Gründe für den Energieverlust:
* Stoffwechselprozesse: Organismen nutzen eine erhebliche Menge an Energie für ihre eigenen Stoffwechselprozesse wie Atmung, Wachstum und Bewegung. Diese Energie ist für die nächste trophische Ebene nicht verfügbar.
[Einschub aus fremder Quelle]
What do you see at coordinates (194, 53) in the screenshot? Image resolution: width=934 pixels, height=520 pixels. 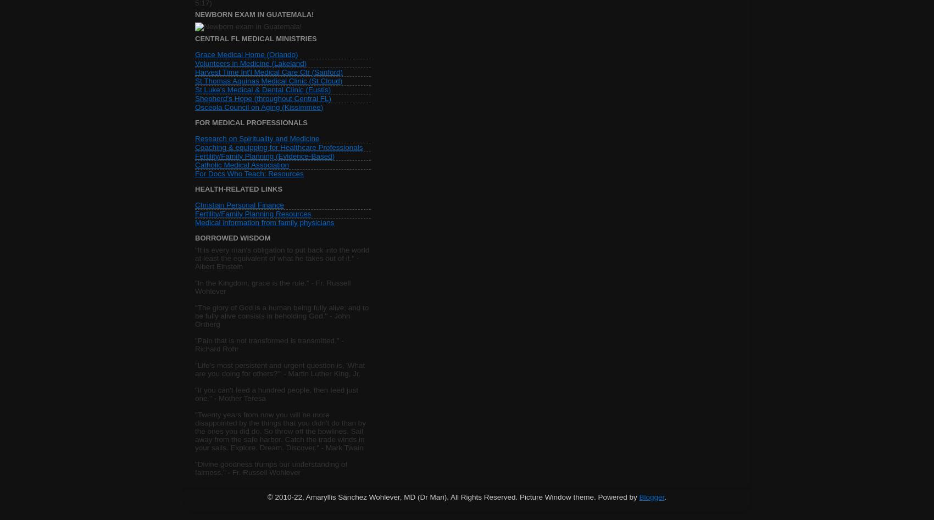 I see `'Grace Medical Home (Orlando)'` at bounding box center [194, 53].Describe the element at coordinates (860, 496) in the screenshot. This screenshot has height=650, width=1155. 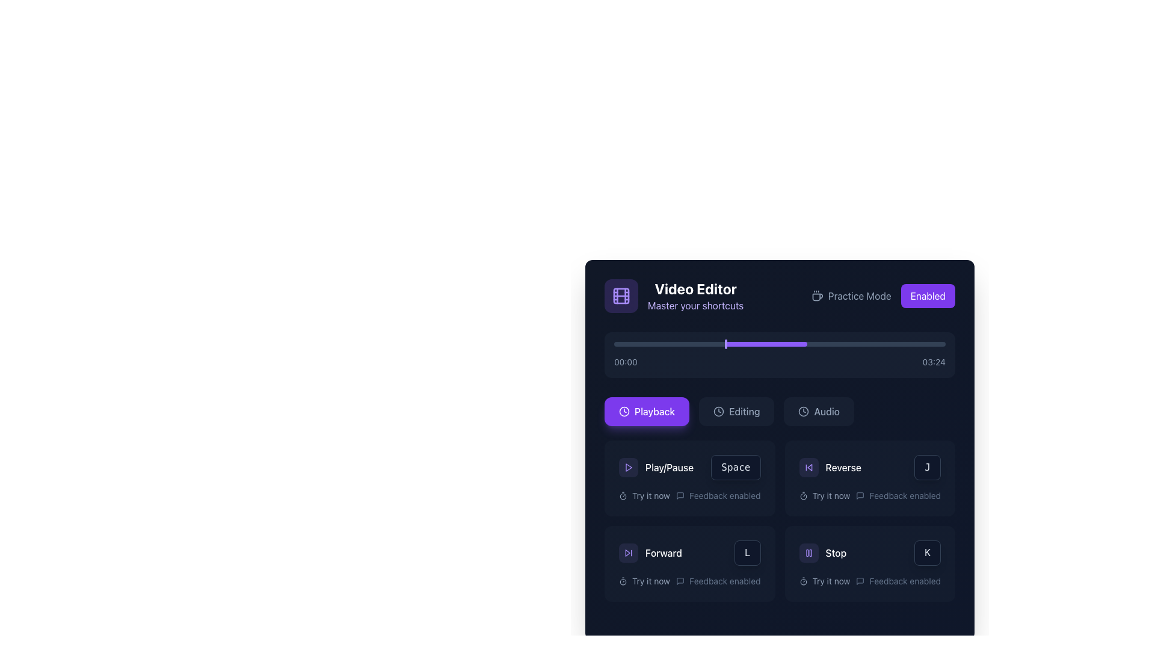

* unverdautes Essen: Nicht alle von einem Organismus konsumierten Lebensmittel werden verdaut und absorbiert. Abfallprodukte wie Kot repräsentieren verlorene Energie.
* Wärmeverlust: Alle lebenden Organismen verlieren während der Stoffwechselprozesse Energie als Wärme. Dies ist eine grundlegende Folge der Gesetze der Thermodynamik.
* ineffiziente Übertragung: Raubtiere erfassen und konsumieren nicht immer die gesamte Beute in ihrem Ökosystem. Einige Beute entkommen, stirbt an anderen Ursachen oder wird überhaupt nicht gegessen.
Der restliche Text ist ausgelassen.